• Extract provided:

===

My sister, a professional geek, meaning in her case that it's her job to teach chemistry to young people, recently let drop that a recent test included the following question:

In the "game" usually called "52 pick-up," what is the probability that 26 of the cards will land face down and 26 face up?

Since I'm an actual geek, meaning I have an interest in mathy problems that is purely recreational, I worked out what I think is the solution. (It's not 1/2, the popular wrong answer, according to sis.)

It's maybe not the way a professional would think of it, but imagine cards falling one after another, face up or face down: up, down, down, down, up, down, up, up, up, up, etc., etc.--whatever the result is till there have been 52 landings, and therefore 52 results. How many possible 52-string results are there? This is given by 2^{52}. If you don't believe it, you can try it out with smaller samples that can easily be counted, and perhaps persuade yourself that the pattern holds: for example, if there are two landings, the number of possible results is 2^{2}, or 4--up, up; up, down; down, up; and down, down.

===

(Collected data)
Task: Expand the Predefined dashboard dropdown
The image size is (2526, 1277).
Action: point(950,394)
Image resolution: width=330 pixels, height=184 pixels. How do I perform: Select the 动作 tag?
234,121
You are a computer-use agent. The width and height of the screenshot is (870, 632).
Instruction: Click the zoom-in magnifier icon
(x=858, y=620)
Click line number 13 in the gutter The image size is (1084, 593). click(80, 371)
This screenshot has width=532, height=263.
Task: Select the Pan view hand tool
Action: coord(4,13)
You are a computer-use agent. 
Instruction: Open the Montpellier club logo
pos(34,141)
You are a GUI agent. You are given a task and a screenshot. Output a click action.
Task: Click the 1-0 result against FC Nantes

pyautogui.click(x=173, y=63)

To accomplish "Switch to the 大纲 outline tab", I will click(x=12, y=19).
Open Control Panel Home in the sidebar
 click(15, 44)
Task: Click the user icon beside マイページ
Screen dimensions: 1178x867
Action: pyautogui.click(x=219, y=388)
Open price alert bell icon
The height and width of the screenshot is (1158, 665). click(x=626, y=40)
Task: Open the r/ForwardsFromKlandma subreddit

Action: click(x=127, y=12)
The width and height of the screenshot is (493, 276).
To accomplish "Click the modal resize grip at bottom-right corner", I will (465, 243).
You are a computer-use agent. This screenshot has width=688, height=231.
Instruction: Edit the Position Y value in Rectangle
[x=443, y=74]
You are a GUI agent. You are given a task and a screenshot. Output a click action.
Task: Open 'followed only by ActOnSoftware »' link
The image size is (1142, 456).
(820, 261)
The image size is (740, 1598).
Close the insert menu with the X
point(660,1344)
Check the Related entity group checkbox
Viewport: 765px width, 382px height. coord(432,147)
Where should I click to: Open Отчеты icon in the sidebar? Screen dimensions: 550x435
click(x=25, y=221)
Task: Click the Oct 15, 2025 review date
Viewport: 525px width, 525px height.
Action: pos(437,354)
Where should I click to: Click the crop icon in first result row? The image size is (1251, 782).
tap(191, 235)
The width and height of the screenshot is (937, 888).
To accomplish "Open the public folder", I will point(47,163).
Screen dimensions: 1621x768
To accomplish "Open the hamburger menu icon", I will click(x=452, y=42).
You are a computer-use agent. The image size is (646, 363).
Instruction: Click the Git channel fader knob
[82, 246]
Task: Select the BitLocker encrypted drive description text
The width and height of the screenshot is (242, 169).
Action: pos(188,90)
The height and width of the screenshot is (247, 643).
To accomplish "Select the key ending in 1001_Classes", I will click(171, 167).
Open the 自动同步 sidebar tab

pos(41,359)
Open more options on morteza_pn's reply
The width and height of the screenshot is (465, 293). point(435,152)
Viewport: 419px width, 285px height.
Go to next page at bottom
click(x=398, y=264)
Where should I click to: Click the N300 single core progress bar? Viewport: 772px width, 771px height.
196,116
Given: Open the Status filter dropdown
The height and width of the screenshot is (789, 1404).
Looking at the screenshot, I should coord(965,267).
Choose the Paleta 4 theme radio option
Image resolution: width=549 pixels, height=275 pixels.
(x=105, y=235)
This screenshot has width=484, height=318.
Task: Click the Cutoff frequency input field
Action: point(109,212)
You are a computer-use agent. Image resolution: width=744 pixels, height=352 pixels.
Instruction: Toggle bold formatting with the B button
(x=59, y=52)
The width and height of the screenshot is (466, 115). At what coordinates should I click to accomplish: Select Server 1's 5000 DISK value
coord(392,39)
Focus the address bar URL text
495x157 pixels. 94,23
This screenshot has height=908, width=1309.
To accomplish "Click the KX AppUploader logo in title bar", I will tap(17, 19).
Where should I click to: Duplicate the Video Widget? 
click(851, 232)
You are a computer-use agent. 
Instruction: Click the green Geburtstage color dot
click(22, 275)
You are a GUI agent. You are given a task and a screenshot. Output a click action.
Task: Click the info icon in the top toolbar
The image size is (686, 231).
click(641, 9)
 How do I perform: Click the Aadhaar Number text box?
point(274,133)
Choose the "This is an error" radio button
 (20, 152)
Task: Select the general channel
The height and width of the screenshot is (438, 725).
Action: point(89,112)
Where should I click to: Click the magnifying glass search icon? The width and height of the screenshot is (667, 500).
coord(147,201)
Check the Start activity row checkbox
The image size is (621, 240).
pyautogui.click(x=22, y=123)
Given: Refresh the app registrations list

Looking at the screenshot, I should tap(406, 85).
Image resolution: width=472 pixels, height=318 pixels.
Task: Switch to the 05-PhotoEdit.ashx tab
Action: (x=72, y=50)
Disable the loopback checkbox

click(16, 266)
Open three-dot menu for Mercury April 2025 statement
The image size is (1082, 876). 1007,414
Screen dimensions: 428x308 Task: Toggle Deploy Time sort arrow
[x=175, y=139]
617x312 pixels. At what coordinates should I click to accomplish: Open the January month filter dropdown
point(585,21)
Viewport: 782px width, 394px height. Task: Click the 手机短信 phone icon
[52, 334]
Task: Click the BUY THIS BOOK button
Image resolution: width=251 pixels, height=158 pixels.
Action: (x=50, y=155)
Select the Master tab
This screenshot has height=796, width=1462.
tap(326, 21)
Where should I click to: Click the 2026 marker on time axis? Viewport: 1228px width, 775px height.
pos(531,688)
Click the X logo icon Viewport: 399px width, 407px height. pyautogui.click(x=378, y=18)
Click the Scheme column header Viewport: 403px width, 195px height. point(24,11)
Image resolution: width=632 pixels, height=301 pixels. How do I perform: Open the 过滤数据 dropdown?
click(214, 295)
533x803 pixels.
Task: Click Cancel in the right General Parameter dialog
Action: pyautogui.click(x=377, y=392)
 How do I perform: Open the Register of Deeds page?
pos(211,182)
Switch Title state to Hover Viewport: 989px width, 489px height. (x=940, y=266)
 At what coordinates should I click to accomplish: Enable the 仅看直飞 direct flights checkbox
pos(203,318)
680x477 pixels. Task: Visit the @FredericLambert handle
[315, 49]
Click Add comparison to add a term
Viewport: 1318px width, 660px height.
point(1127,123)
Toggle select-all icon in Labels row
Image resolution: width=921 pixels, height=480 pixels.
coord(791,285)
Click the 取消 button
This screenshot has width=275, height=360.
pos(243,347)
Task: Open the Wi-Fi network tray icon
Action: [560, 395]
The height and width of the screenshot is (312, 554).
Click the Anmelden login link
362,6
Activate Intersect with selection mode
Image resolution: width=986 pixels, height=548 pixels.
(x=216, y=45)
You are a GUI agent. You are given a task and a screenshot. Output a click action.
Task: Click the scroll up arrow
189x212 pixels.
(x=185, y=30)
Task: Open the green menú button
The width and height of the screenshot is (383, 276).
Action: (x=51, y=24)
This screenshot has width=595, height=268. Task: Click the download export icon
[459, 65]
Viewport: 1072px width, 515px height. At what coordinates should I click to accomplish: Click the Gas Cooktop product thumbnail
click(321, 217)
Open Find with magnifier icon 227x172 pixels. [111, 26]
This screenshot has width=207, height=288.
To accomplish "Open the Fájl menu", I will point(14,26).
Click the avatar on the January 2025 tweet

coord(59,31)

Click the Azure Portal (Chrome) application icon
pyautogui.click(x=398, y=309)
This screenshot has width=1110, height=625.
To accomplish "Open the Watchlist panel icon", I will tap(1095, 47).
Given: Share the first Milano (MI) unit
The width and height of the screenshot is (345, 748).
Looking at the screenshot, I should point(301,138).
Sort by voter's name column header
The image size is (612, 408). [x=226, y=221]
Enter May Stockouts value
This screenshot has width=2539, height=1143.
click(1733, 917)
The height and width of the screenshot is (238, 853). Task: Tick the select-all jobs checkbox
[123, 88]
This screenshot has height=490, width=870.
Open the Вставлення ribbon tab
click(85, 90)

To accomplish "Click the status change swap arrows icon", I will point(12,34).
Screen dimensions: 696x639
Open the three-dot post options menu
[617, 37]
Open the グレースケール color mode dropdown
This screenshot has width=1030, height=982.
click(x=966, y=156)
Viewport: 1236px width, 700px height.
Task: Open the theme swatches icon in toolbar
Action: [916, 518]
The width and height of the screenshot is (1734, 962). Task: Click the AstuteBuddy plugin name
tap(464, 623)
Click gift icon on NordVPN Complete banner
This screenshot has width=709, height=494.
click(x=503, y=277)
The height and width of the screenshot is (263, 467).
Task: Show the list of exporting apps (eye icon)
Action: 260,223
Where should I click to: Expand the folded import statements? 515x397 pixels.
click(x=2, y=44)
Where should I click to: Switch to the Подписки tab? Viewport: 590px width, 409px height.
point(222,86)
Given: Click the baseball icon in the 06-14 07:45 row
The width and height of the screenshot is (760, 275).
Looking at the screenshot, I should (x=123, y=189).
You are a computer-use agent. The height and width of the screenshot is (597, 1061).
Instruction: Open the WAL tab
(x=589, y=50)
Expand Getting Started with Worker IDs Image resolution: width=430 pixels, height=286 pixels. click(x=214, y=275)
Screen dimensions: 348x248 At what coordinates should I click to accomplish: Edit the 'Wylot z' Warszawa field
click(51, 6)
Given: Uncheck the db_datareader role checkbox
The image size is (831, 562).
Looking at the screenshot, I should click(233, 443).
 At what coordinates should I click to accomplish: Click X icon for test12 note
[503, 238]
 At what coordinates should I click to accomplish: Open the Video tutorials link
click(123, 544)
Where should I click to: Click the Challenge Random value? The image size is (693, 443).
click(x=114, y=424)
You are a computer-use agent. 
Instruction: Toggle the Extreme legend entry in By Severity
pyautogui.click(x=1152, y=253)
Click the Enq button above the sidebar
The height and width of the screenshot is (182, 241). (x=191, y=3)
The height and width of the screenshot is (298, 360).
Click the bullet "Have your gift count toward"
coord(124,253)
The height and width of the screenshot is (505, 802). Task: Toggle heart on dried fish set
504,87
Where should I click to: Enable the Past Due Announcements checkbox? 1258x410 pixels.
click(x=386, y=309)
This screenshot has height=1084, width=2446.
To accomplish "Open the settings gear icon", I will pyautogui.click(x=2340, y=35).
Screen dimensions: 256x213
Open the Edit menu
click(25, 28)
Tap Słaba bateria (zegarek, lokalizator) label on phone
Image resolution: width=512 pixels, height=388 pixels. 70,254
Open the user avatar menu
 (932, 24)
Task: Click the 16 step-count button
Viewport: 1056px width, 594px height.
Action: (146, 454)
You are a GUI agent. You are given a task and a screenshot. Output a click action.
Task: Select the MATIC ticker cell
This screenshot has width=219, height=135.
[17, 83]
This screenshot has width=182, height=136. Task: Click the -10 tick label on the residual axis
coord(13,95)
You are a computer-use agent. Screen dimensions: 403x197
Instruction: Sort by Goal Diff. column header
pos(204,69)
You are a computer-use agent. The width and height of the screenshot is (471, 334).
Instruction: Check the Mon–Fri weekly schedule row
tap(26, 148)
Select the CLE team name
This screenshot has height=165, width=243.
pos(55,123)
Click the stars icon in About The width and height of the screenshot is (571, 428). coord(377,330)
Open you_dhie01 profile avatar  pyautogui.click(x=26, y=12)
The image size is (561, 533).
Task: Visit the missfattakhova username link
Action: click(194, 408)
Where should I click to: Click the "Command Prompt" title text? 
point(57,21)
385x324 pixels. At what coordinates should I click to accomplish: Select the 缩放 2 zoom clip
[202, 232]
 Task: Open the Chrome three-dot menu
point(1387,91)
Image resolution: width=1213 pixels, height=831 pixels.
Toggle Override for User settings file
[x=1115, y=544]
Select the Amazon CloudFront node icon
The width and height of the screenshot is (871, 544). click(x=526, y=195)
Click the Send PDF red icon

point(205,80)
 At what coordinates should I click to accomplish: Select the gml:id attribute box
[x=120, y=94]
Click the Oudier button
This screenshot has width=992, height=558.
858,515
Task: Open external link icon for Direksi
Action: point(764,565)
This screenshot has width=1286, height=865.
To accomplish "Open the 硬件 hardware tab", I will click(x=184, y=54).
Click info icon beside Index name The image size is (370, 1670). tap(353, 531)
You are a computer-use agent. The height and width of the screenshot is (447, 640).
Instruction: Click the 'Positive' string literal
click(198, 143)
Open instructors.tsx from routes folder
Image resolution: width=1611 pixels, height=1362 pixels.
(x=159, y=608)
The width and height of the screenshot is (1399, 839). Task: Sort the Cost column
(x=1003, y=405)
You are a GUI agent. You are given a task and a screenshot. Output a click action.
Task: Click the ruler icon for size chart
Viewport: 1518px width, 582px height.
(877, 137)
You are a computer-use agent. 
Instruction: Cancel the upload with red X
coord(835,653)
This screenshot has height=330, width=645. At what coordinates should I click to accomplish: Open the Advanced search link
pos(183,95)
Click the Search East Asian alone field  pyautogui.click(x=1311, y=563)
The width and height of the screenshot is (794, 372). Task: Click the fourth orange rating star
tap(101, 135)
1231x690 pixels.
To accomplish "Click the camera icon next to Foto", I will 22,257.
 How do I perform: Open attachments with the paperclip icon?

===

• Tasks to complete:
1 > In the post about 52 pick-up, what does the sister say is the popular wrong answer to the test question?
2 > Write out the stretch of the 52 pick-up post from "Since I'm an" through "according to sis.)", switching "recreational" to "casual".
3 > Resume the 52 pick-up post after its last sentence.

• Exercise results:
1 > 1/2

2 >
Since I'm an actual geek, meaning I have an interest in mathy problems that is purely casual, I worked out what I think is the solution. (It's not 1/2, the popular wrong answer, according to sis.)

3 >
So the problem becomes, of the 2^{52} possibilities, how many have 26 ups and 26 downs? This is the number of different ways that you can choose 26 items out of a group of 52, which is written 52!/26! 26! In other words, the number of ways you can "choose 26 from 52" is given by:

52x51x50x49x48. . . x3x2 / (26x25x24x23x22. . . x3x2)^{2}

Again, skeptics may possibly persuade themselves by experimenting with smaller numbers. The number of ways you can "choose 2 from 4" is given by 4!/2! 2! = 4x3/2 = 6. Does this check? Well, you could take (1,2), (1,3), (1,4), (2,3), (2,4), or (3,4). Those are all the ways there are to do it, and there are 6.

The solution to the "52 pickup" problem, then, is the ratio of 52!/26! 26! (the number of results that have 26 ups and 26 downs) to 2^{52} (the number of all possible results). This involves some number grinding but turns out to be almost exactly 0.11--an eleven per cent chance.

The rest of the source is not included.